After crashing almost 30%, is October’s worst performer my best share to buy in November?

Contrarians may claim that the best share to buy at any point is the one that’s performed the worst. If only it was that simple.

Because if it was, I would swoop on housebuilder Vistry Group (LSE: VTY), whose shares have crashed 28.93% in a month. That shouldn’t happen to a blue-chip stock, until it does.

This is the FTSE 100’s biggest monthly loser by far, with number two flopperoo JD Sports Fashion down a relatively modest 17.65%.

Can the share price recover?

As a paid-up contrarian I’d happily buy JD Sports but I already have plenty of exposure. I hold one housebuilder (Taylor Wimpey) but there’s room for another. Is this my moment to buy Vistry at a reduced price?

The shares crashed on 8 October after the board issued a profit warning, admitting it had underestimated build costs in its Southern Division.

Vistry said the issue affected just nine out of 300 sites, but it still slashed 2024 profit guidance by 20%, or £80m. It also slashed 2025 guidance by £30m in 2025 and 2026 by £5m.

This isn’t a mortal threat to the company. The board is still targeting a net cash position at the end of this year, against net debt of £88.8m in December 2023. 

It has a medium-term target of £800m adjusted operating profit, plus £1bn of capital distributions to shareholders. The forecast yield is 3.5%, nicely covered 2.4 times by earnings. However, its recent dividend track record is decidedly bumpy. Let’s see what the charts say.

Chart by TradingView

Until this month, Vistry shares were flying. In fact, they’re still up 36.86% of over the last 12 months.

What we don’t know is whether all the bad news is out there. Investors will remain shaky as they anticipate further shocks, and understandably so.

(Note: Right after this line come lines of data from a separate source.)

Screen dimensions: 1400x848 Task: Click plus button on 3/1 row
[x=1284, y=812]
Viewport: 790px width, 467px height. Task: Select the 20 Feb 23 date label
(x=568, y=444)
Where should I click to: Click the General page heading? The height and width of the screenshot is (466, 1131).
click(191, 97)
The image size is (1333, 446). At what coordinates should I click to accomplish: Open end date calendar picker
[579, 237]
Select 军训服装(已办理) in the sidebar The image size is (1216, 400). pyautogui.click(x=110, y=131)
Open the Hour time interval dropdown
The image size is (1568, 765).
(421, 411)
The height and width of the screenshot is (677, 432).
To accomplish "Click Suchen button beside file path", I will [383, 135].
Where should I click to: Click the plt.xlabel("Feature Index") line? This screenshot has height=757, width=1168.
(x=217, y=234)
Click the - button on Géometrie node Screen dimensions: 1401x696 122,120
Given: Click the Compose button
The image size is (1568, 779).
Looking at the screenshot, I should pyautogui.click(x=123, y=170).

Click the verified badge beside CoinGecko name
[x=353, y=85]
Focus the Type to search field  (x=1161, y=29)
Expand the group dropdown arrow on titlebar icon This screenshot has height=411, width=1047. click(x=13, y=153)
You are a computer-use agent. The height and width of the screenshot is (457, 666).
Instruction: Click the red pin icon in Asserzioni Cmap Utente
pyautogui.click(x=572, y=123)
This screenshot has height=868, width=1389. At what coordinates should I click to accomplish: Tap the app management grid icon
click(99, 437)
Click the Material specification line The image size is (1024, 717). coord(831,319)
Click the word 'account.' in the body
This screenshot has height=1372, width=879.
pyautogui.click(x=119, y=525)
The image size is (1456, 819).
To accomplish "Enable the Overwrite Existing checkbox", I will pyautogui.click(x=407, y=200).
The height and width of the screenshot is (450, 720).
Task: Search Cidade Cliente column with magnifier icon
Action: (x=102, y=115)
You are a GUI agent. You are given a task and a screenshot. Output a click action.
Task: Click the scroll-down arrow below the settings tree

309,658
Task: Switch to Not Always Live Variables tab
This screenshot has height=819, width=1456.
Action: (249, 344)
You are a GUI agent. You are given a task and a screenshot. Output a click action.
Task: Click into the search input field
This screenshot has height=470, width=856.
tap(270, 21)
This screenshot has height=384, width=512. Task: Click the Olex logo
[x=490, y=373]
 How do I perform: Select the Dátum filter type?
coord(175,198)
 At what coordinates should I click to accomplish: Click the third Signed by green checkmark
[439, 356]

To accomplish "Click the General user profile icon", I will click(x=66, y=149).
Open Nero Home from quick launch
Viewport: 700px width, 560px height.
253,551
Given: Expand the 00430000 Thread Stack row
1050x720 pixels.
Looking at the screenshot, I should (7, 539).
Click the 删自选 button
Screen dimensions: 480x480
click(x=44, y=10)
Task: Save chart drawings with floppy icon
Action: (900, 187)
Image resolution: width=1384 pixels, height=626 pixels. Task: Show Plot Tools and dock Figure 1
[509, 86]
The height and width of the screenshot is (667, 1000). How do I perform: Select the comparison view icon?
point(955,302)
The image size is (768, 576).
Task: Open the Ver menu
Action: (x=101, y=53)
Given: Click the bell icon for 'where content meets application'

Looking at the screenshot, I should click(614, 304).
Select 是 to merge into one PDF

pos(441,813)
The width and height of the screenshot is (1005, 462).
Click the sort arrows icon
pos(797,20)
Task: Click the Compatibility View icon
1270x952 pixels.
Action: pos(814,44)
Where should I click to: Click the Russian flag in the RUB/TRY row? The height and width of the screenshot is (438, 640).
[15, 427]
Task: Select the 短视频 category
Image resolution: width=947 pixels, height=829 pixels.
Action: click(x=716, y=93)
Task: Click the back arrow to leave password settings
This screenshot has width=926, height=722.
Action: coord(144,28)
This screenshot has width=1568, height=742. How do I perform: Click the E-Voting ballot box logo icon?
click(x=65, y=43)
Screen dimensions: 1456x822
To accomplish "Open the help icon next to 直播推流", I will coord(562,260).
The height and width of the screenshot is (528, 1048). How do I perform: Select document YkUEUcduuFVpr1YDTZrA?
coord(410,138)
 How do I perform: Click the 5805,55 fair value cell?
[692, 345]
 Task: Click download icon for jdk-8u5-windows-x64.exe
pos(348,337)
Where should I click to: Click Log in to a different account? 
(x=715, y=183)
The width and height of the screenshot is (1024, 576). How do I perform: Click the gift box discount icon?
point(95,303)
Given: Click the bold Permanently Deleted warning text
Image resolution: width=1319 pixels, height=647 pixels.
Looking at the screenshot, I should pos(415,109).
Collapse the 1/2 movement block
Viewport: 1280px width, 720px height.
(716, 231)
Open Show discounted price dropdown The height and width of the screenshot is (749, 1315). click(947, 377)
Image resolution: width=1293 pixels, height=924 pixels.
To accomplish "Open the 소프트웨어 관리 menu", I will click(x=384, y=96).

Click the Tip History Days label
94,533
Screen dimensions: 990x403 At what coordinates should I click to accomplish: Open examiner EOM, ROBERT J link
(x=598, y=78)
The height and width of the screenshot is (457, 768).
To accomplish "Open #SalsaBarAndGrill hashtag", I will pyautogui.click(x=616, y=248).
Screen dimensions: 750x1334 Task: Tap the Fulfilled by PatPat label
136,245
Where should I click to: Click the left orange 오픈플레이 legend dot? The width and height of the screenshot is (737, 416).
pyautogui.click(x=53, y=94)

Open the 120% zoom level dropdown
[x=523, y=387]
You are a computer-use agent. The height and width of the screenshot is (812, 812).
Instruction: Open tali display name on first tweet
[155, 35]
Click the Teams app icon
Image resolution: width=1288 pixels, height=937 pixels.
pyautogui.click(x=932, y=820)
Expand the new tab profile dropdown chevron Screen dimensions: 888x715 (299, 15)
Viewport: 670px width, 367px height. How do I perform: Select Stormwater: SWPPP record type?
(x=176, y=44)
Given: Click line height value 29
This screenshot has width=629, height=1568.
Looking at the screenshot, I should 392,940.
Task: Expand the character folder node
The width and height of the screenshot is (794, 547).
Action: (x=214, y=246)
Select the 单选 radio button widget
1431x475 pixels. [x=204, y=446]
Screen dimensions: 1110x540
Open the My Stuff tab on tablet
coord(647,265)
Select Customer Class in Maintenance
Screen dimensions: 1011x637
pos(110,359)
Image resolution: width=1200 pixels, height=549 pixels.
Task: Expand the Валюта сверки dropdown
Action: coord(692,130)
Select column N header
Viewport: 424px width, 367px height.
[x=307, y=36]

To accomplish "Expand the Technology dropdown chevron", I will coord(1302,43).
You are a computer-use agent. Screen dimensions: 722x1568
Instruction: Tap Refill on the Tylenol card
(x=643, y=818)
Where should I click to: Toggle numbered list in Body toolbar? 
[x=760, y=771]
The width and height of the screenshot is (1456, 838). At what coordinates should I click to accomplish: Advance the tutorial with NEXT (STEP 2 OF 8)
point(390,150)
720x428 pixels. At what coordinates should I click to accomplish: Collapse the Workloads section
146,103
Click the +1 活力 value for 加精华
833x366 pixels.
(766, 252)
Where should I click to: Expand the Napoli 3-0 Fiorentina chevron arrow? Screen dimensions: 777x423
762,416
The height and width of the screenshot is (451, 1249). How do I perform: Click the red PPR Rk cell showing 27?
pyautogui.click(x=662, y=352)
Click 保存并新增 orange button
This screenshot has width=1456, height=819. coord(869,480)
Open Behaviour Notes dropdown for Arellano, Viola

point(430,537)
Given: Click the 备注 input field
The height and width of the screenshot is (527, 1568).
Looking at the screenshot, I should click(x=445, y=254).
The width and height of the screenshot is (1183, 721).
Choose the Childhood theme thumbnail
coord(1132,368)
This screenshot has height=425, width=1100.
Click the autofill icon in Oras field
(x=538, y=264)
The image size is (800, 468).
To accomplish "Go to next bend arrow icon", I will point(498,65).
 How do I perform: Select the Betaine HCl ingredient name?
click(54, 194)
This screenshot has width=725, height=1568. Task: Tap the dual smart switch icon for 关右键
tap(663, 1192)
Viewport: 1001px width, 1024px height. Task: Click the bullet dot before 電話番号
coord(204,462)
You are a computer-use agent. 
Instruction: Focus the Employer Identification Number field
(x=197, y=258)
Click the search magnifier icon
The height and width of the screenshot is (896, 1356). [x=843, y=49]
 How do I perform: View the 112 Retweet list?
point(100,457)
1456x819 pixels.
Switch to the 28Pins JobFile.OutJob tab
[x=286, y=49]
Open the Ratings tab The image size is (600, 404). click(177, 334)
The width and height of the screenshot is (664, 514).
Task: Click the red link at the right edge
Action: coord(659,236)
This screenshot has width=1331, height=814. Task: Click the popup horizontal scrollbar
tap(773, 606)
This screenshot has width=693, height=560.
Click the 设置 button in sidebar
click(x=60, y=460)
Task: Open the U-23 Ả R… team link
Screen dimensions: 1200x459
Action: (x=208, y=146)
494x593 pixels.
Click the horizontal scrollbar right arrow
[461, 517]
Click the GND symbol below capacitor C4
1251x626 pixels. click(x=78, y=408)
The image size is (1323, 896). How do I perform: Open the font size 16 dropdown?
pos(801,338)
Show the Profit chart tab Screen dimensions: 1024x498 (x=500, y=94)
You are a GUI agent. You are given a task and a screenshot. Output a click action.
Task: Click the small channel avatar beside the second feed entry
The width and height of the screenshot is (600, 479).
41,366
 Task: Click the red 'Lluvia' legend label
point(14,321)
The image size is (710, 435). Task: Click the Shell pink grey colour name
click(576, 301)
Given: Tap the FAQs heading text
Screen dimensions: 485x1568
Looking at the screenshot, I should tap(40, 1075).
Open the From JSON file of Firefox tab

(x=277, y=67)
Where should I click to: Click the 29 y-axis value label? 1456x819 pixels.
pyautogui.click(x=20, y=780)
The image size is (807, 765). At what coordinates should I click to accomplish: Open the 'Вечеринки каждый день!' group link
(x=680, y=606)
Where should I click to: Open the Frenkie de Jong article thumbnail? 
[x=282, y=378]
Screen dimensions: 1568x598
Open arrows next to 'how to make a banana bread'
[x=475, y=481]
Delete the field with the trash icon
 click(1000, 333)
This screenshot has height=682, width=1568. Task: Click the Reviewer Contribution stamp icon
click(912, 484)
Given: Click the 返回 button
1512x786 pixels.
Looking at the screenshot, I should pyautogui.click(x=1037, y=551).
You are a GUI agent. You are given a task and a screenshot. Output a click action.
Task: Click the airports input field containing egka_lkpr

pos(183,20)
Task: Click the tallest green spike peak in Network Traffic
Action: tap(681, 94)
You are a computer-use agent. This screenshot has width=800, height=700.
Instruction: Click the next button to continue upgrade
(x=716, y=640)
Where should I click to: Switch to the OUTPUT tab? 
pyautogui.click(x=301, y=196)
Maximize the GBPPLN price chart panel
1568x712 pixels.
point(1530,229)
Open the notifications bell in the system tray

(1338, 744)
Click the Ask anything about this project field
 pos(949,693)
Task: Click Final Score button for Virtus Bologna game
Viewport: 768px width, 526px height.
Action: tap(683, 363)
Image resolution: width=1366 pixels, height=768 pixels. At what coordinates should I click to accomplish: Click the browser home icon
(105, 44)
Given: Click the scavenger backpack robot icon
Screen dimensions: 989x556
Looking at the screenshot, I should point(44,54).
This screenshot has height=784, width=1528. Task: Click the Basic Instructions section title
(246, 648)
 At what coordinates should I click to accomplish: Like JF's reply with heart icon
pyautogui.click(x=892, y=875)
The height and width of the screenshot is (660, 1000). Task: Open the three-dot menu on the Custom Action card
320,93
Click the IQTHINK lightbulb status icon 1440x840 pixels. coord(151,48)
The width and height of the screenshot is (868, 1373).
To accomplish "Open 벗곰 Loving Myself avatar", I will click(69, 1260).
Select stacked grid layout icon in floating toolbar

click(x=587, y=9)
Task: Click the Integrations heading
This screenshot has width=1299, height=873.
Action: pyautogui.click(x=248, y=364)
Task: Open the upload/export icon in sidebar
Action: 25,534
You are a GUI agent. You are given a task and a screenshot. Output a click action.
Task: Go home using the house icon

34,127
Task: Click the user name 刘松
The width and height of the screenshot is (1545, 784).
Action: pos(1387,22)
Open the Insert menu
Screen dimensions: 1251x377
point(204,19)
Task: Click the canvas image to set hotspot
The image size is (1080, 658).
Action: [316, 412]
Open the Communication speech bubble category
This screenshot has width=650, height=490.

For now, all is calm, with the share price slipping just 0.88% over the last week.

Unsurprisingly, Vistry shares now look decent value, with a trailing price-to-earnings ratio of 10.86. The price-to-revenue ratio is 0.9, which suggests investors only have to pay 90p for each £1 of sales.

I’m tempted by this bargain stock

Vistry specialises in affordable homes and social housing, which could be a nice place to be as Labour battles to fix the housing crisis. As with every housebuilder, much depends on factors beyond its control, such as interest rates, jobs and incomes, planning hurdles, supply chain issues, and so on.

Encouragingly, a 12.6% return on capital employed (ROCE) tops both Persimmon at 10% and Taylor Wimpey at 9.8%. Vistry’s operating margins are forecast to climb from 8.7% to 9.8%, while its debt-to-equity ratio is modest at just 22%.

So there’s a lot to like here, for those willing to ignore the fact that it struggles with the basics of preparing company accounts.

I wouldn’t call Vistry the very best share to buy in November, but there’s an opportunity here. It’ll take time to recover. Several years of accurate accounts will help. I’ll take a small position when I have the cash, and bide my time. I never could resist a bargain.